A justice department lawyer is arguing GPS tracking is highly effective during early investigations, and sticking a GPS tracker on a car is one of a number of tools police use without a warrant.

Others include sifting through garbage and flat-out following somebody.

The contentious issue centers around what is public and private. No search warrant is needed for GPS monitoring, because there's nothing private about driving along a public street.

But defense attorneys are mounting a vigorous case against warrant-less GPS monitoring. They're coming from a position of strength in this legal challenge. A lower-court ruling threw out a drug conviction against their client in which a GPS tracking device was used on a car without a warrant.

In 2005, Police in Washington D.C. secretly hooked a device on to Antoine Jones car to track is movements for a month and used the information to convict him of dealing cocaine.

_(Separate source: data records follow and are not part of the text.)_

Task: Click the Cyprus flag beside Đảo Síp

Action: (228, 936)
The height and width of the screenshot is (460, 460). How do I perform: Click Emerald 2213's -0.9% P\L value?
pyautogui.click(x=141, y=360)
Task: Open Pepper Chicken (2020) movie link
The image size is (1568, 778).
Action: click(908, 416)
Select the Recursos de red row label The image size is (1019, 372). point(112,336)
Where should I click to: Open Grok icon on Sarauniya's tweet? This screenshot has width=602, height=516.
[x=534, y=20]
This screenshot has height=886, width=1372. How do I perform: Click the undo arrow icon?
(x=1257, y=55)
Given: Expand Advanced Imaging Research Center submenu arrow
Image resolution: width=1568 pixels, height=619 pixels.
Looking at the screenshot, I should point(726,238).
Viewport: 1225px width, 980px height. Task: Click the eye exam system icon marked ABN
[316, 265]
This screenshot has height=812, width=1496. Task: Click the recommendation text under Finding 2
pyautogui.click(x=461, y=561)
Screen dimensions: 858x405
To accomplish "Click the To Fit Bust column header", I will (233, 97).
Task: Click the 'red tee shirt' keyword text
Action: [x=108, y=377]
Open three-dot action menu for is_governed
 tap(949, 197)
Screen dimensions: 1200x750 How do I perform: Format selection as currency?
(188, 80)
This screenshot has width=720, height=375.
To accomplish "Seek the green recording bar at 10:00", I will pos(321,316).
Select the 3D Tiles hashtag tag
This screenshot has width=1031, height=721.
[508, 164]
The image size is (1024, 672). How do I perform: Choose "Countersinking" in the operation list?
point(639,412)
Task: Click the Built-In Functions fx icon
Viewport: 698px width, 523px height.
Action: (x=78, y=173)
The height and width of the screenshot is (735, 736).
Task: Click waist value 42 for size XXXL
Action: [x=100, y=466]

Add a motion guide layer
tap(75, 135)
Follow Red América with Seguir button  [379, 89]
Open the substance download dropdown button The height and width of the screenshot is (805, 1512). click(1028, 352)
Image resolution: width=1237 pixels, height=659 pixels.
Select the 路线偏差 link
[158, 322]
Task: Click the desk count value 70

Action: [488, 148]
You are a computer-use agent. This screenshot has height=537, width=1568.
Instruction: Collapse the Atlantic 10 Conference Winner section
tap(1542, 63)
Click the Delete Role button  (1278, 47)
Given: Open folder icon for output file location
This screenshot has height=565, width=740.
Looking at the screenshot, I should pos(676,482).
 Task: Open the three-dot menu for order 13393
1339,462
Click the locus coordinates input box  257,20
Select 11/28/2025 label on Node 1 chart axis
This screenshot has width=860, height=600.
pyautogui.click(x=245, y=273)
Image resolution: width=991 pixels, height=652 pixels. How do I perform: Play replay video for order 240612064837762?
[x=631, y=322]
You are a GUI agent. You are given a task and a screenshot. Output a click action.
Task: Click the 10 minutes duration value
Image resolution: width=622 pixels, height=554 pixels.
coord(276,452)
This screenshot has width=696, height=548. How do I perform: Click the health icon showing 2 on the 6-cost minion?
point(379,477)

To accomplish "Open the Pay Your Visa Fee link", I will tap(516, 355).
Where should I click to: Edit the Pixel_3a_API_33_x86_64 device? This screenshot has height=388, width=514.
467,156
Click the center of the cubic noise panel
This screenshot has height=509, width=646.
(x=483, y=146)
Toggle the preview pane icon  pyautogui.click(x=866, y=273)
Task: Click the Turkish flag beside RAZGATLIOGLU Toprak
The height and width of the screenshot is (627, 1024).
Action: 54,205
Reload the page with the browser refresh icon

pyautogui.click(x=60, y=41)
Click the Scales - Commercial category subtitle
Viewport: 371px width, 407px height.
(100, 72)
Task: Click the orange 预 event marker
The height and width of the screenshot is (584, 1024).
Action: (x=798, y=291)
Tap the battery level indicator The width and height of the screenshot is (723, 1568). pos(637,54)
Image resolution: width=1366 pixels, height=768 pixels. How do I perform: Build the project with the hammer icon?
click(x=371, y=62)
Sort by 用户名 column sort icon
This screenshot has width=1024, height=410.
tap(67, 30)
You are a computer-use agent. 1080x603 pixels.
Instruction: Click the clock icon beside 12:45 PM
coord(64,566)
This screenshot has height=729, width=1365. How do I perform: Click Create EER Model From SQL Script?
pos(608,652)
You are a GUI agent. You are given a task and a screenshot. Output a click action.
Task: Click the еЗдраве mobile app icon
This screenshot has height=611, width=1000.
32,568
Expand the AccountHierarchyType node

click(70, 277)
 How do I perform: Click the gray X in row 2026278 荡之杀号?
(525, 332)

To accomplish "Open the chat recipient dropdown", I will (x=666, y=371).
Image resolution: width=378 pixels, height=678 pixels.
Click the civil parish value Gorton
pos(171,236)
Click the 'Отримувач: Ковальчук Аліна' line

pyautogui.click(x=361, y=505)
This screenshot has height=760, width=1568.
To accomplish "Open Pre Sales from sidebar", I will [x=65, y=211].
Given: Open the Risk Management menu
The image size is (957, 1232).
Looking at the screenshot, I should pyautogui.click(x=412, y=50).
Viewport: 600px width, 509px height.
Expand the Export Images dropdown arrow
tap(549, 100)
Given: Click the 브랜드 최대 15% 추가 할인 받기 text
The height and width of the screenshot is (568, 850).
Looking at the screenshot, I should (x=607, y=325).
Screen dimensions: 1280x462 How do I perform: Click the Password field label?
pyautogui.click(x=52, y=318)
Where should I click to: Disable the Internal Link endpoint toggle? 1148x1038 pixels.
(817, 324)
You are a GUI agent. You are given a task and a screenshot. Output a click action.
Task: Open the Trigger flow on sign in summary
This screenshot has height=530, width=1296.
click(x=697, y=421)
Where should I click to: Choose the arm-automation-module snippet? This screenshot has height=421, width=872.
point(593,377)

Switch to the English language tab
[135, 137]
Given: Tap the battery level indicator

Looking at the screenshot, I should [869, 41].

Jones' attorney argued before the court that police who want to use GPS to track a suspect should first obtain a warrant.

"One of the justices said, 'You really mean you could have law enforcement simply decide they want to track all nine members of this court, all nine justices to find out where we go in our cars,'" said Defense Attorney Walter Dellinger.

The government lawyer responded "Yes," which drew concern from all nine justices.

Justice Stephen Breyer even considered it Orwellian, comparing it to the novel "1984" and tactics in a "Big Brother" police state. These kinds of cases aren't common, but they do happen. In March, an Egyptian-American college student filed a lawsuit against the FBI for doing the same thing. A mechanic found the device during an oil change and the student took pictures and posted them online.

A few days later, agents showed up at his door and asked to get the GPS device back. The Supreme Court is expected to rule sometime before next June whether a warrant is in fact needed for this kind of monitoring.